I’ve written previously in this blog about The Lost Cyclist, a newly published book on the early history of bicycle touring by David Herlihy. (See March 26 blog post, “The search for the lost cyclist,” and May 3 blog post, “They blazed the trail.”)
David has been traveling the country since June on a national book tour. He is due in Fort Worth, my hometown, on Aug. 23, and my wife and I will have the honor of playing host to him during his visit to Fort Worth-Dallas.
His presentation on the book and signing of copies is scheduled for Monday, Aug. 23, at 7 p.m. at Trinity Bicycles, at 207 S. Main St., on the southern edge of downtown.
Legacy Books was arranging an alternate venue for an Aug. 24 presentation, possibly the Dallas Institute of Humanities and Culture at 2719 Routh St. in Dallas.
Here is the “product description” of The Lost Cyclist from amazon.com:
“In the late 1880s, Frank Lenz of Pittsburgh, a renowned high-wheel racer and long-distance tourist, dreamed of cycling around the world. He finally got his chance by recasting himself as a champion of the downsized ‘safety-bicycle’ with inflatable tires, the forerunner of the modern road bike that was about to become wildly popular. In the spring of 1892 he quit his accounting job and gamely set out west to cover twenty thousand miles over three continents as a correspondent for Outing magazine.
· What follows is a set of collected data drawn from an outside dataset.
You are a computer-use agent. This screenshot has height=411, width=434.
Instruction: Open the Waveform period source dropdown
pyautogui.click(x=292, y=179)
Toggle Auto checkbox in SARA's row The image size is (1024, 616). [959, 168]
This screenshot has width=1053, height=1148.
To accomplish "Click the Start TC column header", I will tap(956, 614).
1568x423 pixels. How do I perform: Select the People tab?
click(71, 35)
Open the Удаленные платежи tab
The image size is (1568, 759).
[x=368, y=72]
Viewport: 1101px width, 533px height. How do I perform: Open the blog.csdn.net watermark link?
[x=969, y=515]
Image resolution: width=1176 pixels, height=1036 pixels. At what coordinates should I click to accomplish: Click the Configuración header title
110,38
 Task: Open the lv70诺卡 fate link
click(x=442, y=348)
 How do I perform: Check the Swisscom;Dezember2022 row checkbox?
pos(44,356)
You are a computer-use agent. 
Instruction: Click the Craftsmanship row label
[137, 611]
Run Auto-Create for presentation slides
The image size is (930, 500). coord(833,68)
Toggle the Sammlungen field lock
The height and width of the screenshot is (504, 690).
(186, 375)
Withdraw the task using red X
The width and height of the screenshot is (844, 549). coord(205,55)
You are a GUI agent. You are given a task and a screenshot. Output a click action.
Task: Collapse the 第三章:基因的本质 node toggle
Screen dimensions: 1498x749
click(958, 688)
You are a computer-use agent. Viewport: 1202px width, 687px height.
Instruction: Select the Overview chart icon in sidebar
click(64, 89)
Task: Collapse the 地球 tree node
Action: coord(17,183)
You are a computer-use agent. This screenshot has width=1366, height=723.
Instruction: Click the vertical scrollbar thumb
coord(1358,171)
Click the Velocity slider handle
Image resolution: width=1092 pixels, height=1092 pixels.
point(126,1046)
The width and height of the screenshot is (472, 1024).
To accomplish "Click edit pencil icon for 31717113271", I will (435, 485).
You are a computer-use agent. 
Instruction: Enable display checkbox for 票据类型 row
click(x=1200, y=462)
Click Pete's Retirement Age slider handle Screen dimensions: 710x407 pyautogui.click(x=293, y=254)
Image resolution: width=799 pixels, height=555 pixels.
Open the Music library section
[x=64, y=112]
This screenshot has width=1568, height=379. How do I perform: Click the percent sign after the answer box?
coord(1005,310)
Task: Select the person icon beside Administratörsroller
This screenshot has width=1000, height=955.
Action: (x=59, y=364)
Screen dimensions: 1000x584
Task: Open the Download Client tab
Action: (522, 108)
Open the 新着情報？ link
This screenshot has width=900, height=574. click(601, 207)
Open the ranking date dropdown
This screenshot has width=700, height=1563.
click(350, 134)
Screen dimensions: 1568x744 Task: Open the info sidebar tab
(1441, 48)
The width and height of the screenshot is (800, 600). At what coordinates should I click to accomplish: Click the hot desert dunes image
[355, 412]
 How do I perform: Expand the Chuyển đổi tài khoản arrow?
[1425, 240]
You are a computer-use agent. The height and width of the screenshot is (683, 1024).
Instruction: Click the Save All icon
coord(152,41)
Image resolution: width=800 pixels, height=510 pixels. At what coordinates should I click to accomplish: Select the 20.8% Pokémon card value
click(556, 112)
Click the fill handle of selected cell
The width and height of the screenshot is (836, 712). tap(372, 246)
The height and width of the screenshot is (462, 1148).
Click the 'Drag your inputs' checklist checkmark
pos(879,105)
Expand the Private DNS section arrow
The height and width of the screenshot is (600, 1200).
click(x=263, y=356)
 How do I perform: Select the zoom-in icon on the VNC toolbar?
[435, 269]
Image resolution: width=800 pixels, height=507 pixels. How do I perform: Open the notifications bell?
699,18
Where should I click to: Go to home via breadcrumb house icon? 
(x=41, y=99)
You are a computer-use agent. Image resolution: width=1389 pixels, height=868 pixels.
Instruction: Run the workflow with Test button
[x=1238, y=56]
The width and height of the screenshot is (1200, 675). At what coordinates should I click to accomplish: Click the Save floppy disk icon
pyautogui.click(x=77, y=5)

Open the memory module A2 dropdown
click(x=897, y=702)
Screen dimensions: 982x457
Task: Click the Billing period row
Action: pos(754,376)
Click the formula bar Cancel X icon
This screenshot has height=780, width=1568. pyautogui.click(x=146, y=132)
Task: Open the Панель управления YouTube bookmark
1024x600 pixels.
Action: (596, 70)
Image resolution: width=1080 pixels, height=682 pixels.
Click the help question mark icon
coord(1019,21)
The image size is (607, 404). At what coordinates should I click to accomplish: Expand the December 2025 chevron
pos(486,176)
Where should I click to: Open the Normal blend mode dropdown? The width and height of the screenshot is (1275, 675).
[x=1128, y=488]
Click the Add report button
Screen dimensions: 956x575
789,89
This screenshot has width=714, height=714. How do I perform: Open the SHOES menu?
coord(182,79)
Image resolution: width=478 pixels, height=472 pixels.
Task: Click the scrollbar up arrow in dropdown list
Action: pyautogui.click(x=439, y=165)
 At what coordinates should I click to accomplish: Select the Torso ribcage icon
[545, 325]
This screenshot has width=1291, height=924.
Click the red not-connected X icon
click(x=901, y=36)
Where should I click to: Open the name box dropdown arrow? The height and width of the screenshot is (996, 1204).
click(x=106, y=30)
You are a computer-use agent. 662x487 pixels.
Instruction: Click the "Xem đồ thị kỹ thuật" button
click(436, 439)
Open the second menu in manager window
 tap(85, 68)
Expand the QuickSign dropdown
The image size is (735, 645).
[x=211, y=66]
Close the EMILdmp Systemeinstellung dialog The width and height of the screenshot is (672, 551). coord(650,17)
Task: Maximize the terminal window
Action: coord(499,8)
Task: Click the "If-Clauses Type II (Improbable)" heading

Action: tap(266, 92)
Two years later, after having survived countless near disasters and unimaginable hardships, he approached Europe for the final leg.
“He never made it. His mysterious disappearance in eastern Turkey sparked an international outcry and compelled Outing to send William Sachtleben, another larger-than-life cyclist, on Lenz’s trail. Bringing to light a wealth of information, Herlihy’s gripping narrative captures the soaring joys and constant dangers accompanying the bicycle adventurer in the days before paved roads and automobiles. This untold story culminates with Sachtleben’s
heroic effort to bring Lenz’s accused murderers to justice, even as troubled Turkey teetered on the edge of collapse.”
It’s a gripping yarn well told, which has gotten some very good reviews, including one on June 9 in The New York Times Sunday Book Review, and another on the website urbanvelo.org.